Why CEOs Are in the Dark About Cyber-Security

Why CEOs Are in the Dark About Cyber-Security

Despite the growing threat of cyber-crime, support for cyber-security programs at the executive level is lacking, according to a recent survey.

CEOs Are Not Briefed Regularly on Cyber-Security

One-third of CEOs are still not regularly briefed on cyber-security issues and related business risks.

Management Does Not Regularly Receive Security Reports

43% of management teams do not regularly receive security status reports.

Detection Metrics Considered Effective

59% of respondents say threat detection metrics are the most effective for measuring security effectiveness, however, 79% still provide compliance and audit findings to their CEOs and other executives.
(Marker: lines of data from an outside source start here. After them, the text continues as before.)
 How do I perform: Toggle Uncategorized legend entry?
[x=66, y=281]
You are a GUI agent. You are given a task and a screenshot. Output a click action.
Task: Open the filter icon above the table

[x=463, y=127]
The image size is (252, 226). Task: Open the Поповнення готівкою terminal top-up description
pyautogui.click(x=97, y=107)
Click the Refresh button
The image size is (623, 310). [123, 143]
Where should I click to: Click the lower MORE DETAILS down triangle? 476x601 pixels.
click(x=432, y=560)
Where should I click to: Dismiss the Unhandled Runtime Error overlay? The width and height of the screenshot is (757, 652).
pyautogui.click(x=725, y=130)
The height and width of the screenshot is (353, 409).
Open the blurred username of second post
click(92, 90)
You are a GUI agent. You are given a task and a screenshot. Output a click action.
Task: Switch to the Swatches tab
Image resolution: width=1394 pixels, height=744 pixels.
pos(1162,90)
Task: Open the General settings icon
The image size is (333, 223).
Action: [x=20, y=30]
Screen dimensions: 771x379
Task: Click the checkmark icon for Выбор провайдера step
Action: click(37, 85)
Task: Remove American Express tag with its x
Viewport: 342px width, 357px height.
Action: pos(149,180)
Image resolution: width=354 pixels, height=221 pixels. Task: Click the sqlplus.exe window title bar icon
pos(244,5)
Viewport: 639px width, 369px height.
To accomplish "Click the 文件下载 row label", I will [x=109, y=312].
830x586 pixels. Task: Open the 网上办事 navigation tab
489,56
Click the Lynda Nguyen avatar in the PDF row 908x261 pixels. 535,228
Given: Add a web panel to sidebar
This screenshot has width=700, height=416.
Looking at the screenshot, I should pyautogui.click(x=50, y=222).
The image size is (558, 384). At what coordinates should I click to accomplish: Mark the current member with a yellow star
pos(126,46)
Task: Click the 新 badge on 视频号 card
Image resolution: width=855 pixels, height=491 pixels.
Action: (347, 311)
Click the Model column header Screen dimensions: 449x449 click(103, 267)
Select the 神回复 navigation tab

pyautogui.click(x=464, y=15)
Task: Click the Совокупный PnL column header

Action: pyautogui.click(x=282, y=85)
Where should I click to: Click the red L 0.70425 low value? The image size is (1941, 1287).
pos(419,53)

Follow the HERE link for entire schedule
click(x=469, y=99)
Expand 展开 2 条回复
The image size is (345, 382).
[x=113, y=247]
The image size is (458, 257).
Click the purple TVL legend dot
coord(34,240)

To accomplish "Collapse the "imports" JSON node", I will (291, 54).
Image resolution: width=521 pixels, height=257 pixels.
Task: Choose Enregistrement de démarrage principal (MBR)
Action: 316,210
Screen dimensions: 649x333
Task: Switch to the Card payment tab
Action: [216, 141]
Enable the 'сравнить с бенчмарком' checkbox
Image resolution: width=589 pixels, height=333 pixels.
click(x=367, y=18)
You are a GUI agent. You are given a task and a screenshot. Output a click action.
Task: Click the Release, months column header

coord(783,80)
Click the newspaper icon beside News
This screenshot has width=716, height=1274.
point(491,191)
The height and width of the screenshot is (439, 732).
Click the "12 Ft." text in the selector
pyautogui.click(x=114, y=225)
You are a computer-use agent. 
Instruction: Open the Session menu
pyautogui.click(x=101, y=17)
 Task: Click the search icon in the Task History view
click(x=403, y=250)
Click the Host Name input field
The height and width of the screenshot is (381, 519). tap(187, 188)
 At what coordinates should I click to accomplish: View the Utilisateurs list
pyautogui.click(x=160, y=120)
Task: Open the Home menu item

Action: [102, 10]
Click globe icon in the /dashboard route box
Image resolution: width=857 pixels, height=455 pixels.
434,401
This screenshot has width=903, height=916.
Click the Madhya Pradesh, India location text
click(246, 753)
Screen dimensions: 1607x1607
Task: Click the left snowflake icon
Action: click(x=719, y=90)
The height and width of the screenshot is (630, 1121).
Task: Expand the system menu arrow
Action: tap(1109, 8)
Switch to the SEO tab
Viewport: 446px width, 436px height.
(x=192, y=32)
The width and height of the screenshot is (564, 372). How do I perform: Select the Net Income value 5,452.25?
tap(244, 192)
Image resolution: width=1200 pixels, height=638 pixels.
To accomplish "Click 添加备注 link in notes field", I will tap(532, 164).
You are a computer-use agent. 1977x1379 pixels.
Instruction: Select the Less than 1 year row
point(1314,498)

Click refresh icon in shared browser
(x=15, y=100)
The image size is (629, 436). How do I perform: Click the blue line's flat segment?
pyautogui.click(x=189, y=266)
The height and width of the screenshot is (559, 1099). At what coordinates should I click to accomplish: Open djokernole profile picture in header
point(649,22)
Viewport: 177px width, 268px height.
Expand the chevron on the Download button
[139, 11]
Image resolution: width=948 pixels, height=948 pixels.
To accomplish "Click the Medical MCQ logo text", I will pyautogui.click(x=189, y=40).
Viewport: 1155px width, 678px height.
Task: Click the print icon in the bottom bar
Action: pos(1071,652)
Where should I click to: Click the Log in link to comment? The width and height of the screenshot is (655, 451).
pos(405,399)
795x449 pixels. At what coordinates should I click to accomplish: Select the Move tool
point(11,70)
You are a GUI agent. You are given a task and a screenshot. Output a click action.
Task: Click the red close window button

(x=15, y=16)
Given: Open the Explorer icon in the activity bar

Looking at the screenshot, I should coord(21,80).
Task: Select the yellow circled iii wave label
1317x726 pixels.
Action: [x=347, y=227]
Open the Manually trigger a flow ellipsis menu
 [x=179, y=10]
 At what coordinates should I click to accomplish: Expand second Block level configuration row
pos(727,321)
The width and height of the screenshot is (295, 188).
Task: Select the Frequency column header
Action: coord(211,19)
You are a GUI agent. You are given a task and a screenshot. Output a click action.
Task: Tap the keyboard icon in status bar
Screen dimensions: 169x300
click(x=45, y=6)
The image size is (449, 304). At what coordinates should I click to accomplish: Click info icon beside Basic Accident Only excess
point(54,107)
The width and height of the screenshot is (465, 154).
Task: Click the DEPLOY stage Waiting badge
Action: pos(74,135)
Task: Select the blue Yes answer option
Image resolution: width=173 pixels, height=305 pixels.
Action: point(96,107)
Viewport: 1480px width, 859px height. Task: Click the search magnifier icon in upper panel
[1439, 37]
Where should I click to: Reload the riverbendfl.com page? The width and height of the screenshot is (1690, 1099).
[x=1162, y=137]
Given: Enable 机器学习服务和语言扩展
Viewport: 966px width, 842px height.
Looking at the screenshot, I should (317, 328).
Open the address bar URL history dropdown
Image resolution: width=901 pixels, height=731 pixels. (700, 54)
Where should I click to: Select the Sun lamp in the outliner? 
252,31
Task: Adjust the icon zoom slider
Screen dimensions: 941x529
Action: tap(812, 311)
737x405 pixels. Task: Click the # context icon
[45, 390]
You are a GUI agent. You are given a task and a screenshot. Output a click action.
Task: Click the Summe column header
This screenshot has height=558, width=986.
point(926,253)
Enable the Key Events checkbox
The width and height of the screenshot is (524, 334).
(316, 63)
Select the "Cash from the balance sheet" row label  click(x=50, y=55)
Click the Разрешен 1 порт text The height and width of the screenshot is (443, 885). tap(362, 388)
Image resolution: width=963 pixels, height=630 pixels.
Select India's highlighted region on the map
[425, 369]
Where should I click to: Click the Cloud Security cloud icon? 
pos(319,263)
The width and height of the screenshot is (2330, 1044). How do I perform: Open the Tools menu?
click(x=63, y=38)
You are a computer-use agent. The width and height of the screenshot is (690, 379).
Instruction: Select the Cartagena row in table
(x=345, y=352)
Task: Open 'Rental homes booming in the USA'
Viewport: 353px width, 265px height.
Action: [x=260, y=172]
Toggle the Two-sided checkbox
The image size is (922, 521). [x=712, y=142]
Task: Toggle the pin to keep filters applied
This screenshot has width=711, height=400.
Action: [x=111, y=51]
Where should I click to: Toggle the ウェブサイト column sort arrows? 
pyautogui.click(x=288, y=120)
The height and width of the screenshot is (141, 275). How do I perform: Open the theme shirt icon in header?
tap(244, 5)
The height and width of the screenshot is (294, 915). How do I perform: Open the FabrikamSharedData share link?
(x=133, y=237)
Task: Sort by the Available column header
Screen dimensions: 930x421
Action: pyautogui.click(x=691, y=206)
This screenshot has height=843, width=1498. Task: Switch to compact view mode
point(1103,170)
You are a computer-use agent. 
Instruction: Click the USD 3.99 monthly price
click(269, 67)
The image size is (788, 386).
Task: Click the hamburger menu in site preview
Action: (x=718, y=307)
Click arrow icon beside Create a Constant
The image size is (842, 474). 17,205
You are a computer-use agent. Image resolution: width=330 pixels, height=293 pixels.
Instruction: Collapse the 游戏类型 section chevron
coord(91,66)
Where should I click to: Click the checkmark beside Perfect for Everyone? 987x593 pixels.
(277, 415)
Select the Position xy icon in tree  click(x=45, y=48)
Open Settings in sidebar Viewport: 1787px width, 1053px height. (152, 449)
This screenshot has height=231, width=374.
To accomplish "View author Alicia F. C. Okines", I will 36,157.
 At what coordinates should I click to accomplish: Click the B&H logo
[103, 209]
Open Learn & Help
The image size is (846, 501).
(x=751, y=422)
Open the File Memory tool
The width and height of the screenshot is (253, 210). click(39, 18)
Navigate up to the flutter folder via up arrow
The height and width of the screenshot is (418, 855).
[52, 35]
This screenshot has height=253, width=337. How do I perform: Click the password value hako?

Security Awareness Varies According to Industry

Executive visibility into security program effectiveness depends on the industry in which they work: 72% of respondents in financial services and 70% in health care say they regularly provide executives with reports and metrics.

More on Industry Variation

Only 50% of respondents in manufacturing, hospitality, transportation and non-profit industries regularly provide reports and metrics to their executive teams.

Inadequate Budgets Hamper Security

75% of respondents cite budgeting issues as the primary barrier to improving cyber-security.

Lack of Expertise Is a Barrier

There is a growing cyber-security skills gap. 50% of respondents say lack of expertise is a primary barrier to cyber-security.

Endpoint and Privileged Account Security Are Top Priorities

Endpoint security and privileged account security are the top two organizational security priorities for 2016, according to respondents.